▶ **Work task**: Below are lines of data. Give the number of them that contain the string "paintbrush", and nothing else.

____________________

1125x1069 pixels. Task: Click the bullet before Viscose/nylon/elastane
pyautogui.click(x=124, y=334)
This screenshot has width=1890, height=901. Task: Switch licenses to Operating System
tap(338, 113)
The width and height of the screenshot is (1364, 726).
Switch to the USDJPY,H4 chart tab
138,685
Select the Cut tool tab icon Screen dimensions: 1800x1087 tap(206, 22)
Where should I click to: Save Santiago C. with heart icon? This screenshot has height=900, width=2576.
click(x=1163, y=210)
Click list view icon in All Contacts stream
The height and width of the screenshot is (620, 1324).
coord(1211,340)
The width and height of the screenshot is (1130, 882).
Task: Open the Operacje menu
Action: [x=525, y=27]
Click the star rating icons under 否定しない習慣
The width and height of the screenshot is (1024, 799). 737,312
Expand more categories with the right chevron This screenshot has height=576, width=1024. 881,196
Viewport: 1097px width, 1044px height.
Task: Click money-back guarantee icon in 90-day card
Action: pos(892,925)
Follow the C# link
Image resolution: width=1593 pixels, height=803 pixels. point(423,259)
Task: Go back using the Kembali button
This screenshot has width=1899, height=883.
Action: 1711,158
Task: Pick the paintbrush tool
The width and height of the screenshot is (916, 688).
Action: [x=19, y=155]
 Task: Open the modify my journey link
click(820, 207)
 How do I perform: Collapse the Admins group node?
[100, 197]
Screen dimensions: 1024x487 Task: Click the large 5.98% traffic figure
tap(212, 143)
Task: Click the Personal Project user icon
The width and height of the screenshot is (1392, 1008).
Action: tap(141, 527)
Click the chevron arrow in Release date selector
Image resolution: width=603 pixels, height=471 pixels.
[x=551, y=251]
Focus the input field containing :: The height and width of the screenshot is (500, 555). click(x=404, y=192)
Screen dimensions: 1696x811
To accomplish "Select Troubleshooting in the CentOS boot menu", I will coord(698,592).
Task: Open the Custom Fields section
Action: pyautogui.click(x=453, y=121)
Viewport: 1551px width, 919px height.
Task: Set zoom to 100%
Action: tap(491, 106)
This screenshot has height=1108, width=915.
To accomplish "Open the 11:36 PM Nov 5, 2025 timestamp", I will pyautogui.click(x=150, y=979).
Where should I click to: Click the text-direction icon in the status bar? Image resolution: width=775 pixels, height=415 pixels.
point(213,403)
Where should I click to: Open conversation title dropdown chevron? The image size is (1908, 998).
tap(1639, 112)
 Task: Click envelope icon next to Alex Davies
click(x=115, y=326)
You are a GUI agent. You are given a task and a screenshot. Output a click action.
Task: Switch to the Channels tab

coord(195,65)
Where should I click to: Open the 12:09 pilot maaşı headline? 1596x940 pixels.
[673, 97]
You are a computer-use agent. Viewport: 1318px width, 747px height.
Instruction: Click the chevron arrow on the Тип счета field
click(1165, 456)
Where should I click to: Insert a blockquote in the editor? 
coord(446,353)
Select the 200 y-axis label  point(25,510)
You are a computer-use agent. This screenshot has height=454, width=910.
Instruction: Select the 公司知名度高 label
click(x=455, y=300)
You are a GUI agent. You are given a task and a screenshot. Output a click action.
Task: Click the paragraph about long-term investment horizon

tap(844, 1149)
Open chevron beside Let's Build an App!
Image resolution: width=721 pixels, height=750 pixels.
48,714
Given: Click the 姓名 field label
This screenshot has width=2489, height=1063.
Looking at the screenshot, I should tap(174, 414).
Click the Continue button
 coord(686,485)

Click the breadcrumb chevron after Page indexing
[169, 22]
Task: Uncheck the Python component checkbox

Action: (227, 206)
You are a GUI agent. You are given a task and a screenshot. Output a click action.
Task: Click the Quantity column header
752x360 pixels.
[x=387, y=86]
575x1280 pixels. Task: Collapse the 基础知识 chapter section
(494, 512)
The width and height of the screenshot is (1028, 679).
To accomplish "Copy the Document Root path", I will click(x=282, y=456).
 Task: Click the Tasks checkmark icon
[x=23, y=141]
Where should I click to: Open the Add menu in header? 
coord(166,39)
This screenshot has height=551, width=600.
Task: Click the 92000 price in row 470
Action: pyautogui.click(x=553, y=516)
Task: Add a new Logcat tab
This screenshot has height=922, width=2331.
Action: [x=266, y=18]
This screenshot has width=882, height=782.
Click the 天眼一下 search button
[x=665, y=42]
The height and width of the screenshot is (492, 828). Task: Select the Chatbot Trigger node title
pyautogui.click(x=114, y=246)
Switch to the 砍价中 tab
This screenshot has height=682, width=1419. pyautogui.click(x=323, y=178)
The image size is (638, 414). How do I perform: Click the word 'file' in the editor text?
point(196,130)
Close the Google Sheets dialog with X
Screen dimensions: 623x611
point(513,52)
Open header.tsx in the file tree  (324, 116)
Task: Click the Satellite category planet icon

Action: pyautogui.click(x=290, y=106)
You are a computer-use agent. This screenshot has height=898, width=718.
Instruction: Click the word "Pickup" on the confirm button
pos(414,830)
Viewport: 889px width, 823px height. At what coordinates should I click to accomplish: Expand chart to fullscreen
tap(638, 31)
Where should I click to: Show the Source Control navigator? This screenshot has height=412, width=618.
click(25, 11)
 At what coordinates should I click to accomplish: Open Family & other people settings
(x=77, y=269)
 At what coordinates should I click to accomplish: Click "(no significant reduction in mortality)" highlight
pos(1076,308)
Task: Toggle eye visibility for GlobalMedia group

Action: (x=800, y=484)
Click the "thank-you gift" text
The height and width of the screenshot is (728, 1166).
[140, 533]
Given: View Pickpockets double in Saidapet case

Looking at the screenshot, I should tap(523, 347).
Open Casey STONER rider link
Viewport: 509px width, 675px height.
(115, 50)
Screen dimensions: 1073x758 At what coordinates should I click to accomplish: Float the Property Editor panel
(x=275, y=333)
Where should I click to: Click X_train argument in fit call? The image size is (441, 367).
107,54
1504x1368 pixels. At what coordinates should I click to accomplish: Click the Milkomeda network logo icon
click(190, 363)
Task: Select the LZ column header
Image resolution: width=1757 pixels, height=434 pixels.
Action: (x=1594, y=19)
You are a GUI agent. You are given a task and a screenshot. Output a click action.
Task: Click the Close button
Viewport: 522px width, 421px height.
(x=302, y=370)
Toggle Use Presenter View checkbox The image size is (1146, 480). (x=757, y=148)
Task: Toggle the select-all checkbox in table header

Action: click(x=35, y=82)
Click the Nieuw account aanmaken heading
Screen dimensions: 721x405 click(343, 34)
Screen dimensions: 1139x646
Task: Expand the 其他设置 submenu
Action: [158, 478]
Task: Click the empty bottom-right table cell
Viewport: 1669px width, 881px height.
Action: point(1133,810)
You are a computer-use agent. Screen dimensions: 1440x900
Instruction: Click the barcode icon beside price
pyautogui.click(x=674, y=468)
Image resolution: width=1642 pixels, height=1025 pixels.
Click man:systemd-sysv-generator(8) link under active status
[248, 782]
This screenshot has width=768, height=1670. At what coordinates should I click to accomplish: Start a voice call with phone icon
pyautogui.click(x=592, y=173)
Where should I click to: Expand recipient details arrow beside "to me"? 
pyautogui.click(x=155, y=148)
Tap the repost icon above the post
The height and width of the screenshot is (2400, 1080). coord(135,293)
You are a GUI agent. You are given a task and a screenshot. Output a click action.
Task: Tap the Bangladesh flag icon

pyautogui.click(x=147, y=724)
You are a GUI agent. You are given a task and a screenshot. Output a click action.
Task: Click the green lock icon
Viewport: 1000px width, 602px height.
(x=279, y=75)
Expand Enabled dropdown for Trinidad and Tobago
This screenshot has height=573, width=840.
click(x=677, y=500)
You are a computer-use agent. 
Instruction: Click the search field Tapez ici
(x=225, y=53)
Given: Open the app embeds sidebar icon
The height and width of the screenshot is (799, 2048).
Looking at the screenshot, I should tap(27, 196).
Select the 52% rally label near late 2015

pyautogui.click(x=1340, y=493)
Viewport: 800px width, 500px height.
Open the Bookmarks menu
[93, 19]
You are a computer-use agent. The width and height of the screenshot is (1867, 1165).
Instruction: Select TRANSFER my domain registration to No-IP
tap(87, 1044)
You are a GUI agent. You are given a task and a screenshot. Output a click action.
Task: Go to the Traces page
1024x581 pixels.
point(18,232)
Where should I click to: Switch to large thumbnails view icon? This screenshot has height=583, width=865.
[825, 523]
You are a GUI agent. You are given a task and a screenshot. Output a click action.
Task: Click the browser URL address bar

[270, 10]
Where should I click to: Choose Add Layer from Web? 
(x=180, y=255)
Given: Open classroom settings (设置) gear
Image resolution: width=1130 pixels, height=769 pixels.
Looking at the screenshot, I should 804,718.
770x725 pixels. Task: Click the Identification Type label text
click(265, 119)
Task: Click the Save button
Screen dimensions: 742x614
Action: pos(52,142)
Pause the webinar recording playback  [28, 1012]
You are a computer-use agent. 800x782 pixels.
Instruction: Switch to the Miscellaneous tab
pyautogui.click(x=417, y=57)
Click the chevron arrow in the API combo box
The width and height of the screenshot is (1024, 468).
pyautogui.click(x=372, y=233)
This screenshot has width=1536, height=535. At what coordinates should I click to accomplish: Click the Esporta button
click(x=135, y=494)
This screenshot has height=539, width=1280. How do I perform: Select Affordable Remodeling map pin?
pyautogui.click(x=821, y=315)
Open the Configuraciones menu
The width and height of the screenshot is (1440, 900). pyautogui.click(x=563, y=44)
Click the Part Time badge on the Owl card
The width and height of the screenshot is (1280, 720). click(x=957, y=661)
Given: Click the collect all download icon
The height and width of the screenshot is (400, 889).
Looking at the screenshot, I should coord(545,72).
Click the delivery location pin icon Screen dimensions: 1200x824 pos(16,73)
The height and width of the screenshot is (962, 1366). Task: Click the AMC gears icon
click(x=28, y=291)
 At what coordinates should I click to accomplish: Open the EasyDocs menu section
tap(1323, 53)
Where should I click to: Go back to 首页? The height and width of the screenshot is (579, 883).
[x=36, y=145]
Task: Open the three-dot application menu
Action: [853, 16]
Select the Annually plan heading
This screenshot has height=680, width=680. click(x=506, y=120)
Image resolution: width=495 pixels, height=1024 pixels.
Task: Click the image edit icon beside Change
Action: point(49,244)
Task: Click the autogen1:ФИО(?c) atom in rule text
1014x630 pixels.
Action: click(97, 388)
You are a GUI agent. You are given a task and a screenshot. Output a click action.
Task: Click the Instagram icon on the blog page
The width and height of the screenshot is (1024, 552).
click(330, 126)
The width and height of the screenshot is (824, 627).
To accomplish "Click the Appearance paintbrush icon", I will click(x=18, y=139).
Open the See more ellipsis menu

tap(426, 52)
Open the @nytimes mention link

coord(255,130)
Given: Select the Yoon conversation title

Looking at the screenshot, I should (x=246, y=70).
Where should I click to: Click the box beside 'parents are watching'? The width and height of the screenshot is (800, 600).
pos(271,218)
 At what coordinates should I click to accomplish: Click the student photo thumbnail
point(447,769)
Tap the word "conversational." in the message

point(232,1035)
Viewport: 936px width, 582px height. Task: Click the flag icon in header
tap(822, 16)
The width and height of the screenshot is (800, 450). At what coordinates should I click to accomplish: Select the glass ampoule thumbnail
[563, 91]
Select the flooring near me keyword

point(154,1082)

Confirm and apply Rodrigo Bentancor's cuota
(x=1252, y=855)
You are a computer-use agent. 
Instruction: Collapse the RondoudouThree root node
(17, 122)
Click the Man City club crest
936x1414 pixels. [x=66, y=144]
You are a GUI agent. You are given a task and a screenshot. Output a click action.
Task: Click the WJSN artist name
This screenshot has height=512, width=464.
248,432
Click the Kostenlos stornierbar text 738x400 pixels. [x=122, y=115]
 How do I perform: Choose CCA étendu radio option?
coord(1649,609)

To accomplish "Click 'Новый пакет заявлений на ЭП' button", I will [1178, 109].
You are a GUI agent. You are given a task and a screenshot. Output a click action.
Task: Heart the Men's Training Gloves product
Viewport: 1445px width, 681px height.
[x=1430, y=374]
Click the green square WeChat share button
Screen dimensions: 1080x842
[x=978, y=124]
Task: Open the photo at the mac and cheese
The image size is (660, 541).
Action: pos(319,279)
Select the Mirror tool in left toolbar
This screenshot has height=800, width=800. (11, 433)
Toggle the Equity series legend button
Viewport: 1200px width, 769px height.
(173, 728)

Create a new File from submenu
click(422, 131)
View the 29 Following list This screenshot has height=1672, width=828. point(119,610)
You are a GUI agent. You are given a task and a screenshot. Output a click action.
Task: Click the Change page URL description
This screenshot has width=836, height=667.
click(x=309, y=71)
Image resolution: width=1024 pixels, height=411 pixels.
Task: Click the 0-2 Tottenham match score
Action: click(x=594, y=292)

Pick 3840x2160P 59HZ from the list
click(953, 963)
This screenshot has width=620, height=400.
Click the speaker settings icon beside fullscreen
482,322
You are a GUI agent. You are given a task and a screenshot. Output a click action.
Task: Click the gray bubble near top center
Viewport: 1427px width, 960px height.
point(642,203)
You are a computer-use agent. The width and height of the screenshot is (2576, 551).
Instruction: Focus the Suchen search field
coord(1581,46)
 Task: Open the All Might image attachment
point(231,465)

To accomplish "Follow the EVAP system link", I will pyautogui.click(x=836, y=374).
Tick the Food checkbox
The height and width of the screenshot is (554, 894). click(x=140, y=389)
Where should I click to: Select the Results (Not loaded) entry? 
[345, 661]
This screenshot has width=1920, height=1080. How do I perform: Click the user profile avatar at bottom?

____________________

▶ **Output of the task**: 2